Archive for August, 2009

A Time for everything

I’ve been learning a lot about TIME these past couple weeks (and how it is not in my hands).

I had a birthday and a funeral right next to each other this year. I would’ve never wished this, but that’s what happened. Two Sundays ago was my 25th birthday. And by God’s provision, on Monday & Tuesday I was able to attend my close friend’s mother’s funeral.

I left to go be with this friend, Esther (who is literally like a sister to me) on that Sunday, after hearing about her mother’s passing. And even as I received birthday wishes, thoughts of its importance seemed to just fade in the background.  Instead,  thoughts of worry and insecurity like…  “how is Esther doing?” , “how is her family?”,  “how could I help?” and other thoughts seem to cloud my mind and emotions. And again, it’s not because I’m a saint, but I also realized that grief can be a much stronger emotion than happiness. And for some reason, Sunday wasn’t a time to be happy.  Esther’s father who is a pastor, felt called to start a church in downtown LA with his family two years ago, their life of  ministry, which is true of most of their lives, has been spent, away from their immediate and extended family. Because they were not there,  it seemed like by me being present, I was making a sacrifice. However, others and I would agree that we walked away feeling like it was a privilege to be there at all.
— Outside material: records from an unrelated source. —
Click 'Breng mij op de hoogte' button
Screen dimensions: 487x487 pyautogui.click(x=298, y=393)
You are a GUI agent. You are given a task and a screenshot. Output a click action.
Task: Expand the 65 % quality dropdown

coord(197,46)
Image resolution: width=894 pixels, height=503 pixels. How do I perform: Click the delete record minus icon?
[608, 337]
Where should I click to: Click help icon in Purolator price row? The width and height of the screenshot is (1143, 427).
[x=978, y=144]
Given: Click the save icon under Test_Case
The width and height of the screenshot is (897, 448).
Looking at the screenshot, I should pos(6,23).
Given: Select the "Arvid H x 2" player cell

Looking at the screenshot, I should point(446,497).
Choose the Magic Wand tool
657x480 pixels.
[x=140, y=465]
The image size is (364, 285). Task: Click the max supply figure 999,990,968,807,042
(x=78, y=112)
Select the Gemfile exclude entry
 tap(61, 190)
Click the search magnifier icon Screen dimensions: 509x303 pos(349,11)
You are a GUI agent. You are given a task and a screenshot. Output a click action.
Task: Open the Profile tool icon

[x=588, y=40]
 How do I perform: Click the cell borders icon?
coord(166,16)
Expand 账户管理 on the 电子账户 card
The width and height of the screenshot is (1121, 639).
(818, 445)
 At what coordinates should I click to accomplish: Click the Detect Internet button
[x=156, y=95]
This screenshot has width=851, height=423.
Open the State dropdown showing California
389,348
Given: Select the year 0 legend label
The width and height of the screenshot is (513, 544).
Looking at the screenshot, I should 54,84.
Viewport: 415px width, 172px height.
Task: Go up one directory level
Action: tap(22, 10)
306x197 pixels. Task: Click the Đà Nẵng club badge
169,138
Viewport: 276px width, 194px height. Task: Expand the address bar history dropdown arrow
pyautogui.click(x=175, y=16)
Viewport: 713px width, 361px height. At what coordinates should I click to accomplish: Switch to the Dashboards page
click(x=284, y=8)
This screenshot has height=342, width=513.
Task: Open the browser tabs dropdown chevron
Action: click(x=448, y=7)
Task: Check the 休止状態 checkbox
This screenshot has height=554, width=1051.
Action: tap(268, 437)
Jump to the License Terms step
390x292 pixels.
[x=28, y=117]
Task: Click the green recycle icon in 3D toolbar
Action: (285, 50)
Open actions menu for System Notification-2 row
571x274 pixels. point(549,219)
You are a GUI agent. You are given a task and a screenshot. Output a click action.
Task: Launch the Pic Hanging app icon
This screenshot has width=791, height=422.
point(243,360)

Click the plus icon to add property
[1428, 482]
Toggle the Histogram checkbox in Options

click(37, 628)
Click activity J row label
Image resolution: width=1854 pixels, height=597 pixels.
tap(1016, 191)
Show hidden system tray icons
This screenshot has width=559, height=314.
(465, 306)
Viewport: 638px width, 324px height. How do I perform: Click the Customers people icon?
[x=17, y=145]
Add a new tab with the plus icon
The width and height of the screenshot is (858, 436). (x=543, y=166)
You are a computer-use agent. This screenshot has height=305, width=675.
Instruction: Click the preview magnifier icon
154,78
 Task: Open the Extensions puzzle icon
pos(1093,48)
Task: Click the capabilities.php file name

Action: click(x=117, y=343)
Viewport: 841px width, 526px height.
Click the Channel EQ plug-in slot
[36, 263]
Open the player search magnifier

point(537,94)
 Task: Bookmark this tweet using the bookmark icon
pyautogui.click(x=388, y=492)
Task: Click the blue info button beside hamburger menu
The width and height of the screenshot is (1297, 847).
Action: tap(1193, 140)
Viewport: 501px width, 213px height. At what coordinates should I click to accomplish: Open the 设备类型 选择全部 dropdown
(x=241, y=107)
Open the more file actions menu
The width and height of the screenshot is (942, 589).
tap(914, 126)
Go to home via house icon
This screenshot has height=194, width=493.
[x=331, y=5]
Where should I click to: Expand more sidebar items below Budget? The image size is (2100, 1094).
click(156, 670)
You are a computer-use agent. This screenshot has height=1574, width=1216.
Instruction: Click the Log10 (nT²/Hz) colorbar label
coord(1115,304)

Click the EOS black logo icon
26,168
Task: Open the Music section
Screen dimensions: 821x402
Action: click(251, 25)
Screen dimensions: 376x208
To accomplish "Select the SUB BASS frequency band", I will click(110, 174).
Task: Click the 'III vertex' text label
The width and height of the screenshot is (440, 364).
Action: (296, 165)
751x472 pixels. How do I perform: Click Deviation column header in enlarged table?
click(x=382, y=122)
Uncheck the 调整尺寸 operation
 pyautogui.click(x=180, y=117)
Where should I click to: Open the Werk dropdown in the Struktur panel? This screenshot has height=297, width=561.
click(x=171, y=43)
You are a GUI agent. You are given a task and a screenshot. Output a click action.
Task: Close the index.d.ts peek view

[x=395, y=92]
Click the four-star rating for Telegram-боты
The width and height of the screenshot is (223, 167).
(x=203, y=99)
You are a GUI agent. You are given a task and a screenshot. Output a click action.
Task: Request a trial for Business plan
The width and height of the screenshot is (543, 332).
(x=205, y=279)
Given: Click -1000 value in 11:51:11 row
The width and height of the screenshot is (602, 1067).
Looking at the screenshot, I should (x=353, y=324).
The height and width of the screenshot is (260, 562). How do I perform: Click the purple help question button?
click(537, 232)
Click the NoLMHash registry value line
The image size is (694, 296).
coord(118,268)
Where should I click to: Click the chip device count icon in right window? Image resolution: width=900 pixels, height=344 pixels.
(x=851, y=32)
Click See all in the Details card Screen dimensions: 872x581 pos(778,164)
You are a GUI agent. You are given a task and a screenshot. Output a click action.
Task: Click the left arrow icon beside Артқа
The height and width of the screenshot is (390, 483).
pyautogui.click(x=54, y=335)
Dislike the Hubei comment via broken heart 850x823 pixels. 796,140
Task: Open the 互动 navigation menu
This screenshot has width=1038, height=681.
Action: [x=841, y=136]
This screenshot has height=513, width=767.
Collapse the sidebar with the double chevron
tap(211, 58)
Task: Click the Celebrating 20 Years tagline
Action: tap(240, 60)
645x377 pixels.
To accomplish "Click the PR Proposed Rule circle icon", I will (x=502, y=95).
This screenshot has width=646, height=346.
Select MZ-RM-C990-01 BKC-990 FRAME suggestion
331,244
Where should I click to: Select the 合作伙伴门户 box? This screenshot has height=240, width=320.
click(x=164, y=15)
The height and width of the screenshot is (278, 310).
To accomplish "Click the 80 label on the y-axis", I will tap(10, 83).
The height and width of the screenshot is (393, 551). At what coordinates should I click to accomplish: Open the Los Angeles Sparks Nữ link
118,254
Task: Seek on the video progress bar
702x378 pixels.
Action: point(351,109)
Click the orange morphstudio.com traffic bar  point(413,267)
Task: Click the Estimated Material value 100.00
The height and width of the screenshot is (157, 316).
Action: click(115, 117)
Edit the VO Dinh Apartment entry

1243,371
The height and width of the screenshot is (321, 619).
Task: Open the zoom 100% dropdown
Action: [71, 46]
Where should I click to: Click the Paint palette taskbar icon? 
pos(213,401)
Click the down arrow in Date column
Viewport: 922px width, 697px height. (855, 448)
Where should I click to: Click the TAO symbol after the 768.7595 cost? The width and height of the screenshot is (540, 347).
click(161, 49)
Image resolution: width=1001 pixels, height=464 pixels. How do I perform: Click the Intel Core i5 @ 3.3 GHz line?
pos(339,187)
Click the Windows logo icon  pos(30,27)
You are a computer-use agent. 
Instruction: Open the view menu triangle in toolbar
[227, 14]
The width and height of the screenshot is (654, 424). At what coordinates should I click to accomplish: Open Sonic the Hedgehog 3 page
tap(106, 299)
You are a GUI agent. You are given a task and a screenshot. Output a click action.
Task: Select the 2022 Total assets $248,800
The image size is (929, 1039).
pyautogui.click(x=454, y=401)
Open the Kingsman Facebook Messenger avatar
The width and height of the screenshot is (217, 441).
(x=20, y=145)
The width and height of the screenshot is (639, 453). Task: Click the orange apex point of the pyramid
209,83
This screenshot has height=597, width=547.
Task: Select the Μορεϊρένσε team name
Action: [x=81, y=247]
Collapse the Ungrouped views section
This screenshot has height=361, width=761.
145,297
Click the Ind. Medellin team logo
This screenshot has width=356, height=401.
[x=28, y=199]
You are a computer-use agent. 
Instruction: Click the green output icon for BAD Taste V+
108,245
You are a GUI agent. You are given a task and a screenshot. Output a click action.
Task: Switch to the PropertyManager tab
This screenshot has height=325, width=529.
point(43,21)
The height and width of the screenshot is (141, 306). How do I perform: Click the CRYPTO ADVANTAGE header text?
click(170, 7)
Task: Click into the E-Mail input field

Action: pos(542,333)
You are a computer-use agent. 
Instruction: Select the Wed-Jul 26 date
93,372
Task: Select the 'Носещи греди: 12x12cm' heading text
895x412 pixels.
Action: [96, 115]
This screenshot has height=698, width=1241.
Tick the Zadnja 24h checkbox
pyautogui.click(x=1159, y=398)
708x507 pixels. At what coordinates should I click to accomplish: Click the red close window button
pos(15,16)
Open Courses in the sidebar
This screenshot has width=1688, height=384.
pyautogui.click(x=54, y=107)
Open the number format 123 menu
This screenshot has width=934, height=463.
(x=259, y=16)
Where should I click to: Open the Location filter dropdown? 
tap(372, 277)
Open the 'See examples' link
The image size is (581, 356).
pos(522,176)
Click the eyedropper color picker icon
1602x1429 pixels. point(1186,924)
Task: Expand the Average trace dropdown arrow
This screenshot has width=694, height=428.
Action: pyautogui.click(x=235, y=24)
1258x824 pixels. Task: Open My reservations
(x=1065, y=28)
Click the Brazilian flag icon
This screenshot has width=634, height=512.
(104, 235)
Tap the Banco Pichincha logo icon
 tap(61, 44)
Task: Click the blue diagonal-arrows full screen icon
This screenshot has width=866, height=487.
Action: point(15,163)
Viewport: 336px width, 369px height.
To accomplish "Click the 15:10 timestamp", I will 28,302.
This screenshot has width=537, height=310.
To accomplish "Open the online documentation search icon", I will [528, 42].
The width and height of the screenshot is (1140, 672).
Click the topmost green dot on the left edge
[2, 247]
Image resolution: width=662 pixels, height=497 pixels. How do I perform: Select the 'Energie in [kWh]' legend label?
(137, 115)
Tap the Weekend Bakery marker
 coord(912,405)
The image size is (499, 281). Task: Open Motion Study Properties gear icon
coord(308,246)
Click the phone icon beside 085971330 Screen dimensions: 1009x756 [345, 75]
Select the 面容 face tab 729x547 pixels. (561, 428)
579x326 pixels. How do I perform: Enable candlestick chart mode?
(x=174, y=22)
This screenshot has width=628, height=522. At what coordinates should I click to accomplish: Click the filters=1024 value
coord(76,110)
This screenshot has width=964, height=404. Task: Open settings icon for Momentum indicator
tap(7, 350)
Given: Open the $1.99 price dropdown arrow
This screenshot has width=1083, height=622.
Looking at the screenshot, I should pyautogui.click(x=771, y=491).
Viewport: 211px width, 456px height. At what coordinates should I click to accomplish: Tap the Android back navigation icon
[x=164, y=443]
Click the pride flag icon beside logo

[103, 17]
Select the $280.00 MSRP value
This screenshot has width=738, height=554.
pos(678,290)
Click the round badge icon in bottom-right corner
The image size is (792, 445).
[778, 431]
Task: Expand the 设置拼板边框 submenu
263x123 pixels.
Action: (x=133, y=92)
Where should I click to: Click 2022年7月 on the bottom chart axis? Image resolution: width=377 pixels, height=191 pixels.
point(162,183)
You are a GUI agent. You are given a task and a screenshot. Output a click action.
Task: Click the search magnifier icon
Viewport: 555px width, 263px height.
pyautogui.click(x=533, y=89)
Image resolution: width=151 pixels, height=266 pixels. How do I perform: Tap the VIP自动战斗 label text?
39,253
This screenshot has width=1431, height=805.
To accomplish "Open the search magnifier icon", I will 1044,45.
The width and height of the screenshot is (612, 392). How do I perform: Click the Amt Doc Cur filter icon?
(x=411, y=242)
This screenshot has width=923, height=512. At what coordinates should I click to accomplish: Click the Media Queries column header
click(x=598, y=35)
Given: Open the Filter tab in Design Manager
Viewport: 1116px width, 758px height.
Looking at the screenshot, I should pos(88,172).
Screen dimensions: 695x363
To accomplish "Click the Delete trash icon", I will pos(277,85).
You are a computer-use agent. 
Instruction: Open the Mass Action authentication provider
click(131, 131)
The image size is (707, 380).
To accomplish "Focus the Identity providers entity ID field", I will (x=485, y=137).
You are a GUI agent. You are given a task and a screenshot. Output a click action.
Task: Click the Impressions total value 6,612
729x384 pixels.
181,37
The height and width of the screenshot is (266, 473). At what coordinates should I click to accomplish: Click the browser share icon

It was a blessing to get to stay with her family and see the heart of thankfulness that they had, in spite of their loss. Her mom had been battling cancer since last November, and the timing of her death, though sudden, seemed as they saw it, to be perfectly in God’s hands.  Being able to comfort the hundreds that came, mourning the loss of their mother and at times crying with them was no easy thing. Also at the time, it made me think…

“There is a time for everything, a season for every activity under heaven: A time to be born and a time to die… a time to weep and a time to laugh, a time to mourn and a time to dance.”   – Ecclesiastes 3:1,4

But what was even more surprising, was after the funeral was over, I was blessed (and because I’m Korean I resisted this at first) with an intimate celebration of my birthday in the very house where we mourned earlier that day. The celebration seemed so natural, and without a doubt … genuine. There was now peace in that house where Esther’s mom had gone, and I tangibly felt it through the Christ-like love that Esther’s mom taught her family. Because Manny, Esther and her dad continued to pour it out to others around them.

These, in short, were my thoughts coming away from this time…

Outlining this time of grieving, was a sense of celebrating … a life well lived and one set free; … and then a life that at a quarter century began with renewed hope for more. Though the latter seemed much less significant… it left me with the gift to think…  How will I now Live?

Thank you, Mrs. Lim, for the gift of your life and the many that you have impacted. You have left a legacy.